■ WHAT NEEDS TO BE DONE
Work out how many lines of the listing hold "Focus" and return that number by itself.

■ AVAILABLE DATA
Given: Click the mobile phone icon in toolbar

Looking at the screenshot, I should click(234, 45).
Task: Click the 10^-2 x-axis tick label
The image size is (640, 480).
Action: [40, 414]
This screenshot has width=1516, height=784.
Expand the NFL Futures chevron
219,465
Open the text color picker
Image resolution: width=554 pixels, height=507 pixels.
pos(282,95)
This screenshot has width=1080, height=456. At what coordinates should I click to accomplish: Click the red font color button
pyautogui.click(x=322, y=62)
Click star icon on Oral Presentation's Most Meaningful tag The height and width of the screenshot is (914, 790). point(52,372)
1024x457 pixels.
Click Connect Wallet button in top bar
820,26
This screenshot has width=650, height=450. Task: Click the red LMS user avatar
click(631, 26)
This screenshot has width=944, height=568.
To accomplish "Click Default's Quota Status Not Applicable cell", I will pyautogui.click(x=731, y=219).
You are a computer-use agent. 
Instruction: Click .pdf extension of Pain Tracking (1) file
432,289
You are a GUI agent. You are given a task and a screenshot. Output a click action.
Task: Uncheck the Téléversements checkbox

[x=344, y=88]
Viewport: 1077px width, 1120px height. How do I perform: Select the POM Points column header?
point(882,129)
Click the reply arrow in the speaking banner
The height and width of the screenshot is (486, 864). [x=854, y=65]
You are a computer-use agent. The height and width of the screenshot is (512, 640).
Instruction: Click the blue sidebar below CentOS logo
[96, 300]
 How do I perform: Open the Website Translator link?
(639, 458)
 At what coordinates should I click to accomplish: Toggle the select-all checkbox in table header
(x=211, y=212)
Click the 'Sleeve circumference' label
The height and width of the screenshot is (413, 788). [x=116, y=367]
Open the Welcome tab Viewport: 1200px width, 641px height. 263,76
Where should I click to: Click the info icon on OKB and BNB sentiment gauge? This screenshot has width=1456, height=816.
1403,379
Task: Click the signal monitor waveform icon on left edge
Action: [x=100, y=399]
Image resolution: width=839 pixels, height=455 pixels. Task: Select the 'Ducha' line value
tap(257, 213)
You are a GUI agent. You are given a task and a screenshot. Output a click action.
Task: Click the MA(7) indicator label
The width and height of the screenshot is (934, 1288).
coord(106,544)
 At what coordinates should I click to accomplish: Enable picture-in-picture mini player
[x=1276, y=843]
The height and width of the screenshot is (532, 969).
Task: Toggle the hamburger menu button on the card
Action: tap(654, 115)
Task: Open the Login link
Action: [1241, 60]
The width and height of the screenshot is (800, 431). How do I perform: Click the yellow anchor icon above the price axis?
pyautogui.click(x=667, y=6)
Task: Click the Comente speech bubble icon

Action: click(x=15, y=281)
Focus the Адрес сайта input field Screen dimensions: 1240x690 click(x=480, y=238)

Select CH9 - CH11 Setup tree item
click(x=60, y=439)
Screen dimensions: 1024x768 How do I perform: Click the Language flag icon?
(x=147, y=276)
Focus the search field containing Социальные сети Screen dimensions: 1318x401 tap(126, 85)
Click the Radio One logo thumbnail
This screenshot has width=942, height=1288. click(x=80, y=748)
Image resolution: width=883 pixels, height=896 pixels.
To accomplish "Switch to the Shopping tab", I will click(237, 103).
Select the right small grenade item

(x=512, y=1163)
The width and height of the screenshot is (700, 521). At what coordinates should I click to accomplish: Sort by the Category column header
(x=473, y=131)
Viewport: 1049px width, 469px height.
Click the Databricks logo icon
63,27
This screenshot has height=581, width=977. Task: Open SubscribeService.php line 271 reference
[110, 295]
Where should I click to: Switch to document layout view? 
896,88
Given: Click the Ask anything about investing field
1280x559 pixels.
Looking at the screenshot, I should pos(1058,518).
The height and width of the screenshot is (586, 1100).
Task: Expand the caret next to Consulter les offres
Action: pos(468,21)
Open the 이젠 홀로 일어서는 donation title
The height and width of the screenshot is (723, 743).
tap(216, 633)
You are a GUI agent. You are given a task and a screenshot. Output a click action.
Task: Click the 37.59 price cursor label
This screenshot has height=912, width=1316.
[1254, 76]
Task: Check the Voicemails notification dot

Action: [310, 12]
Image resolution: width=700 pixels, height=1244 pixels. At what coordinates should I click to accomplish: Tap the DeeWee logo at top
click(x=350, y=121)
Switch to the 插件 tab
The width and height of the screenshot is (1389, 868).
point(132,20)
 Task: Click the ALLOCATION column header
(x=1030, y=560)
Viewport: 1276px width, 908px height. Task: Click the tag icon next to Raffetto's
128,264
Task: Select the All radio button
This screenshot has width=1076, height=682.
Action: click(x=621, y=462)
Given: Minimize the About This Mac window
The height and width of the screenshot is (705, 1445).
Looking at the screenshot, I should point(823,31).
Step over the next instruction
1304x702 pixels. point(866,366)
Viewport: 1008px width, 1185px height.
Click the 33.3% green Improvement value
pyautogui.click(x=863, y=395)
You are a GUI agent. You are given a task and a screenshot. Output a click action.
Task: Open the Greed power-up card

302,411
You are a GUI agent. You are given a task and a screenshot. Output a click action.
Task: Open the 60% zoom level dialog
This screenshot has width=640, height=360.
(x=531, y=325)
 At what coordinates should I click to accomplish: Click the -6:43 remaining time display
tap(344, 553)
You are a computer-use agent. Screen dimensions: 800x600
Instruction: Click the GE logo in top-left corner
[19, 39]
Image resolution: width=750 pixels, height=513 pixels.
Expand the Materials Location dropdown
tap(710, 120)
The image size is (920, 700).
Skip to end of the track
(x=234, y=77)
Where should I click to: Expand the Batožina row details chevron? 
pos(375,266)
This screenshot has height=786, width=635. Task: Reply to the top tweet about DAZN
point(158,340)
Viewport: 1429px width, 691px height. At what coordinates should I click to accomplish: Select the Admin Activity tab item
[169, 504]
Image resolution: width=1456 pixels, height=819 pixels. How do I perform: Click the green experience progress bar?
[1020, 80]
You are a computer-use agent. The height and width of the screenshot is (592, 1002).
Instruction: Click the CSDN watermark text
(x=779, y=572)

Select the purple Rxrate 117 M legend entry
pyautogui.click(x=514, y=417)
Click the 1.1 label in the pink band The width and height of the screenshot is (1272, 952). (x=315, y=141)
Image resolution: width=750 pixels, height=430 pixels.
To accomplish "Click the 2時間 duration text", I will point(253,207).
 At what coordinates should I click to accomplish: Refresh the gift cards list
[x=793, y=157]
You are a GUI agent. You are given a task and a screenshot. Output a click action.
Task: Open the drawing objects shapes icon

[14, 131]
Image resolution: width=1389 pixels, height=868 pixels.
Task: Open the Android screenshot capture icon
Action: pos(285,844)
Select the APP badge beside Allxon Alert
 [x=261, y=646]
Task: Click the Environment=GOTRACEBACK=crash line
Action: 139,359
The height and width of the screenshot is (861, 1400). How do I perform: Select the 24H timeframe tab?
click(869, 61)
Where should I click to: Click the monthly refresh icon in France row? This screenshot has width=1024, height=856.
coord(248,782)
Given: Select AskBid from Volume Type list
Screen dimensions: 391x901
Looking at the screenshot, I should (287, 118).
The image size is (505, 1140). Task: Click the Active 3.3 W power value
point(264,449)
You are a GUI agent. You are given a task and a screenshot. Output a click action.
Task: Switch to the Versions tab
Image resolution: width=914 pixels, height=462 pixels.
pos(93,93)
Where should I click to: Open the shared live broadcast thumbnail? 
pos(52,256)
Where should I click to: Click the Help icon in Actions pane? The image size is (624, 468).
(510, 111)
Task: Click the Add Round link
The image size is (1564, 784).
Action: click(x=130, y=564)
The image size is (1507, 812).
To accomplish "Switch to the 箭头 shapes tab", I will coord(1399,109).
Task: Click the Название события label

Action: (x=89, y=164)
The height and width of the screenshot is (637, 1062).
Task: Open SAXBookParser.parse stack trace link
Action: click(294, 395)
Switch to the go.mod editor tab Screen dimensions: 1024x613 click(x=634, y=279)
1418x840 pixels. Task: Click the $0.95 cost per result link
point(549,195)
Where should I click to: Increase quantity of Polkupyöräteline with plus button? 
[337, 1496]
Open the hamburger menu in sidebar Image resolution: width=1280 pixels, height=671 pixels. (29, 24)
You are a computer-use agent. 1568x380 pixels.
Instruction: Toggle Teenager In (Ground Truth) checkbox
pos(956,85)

■ ANSWER SPACE
2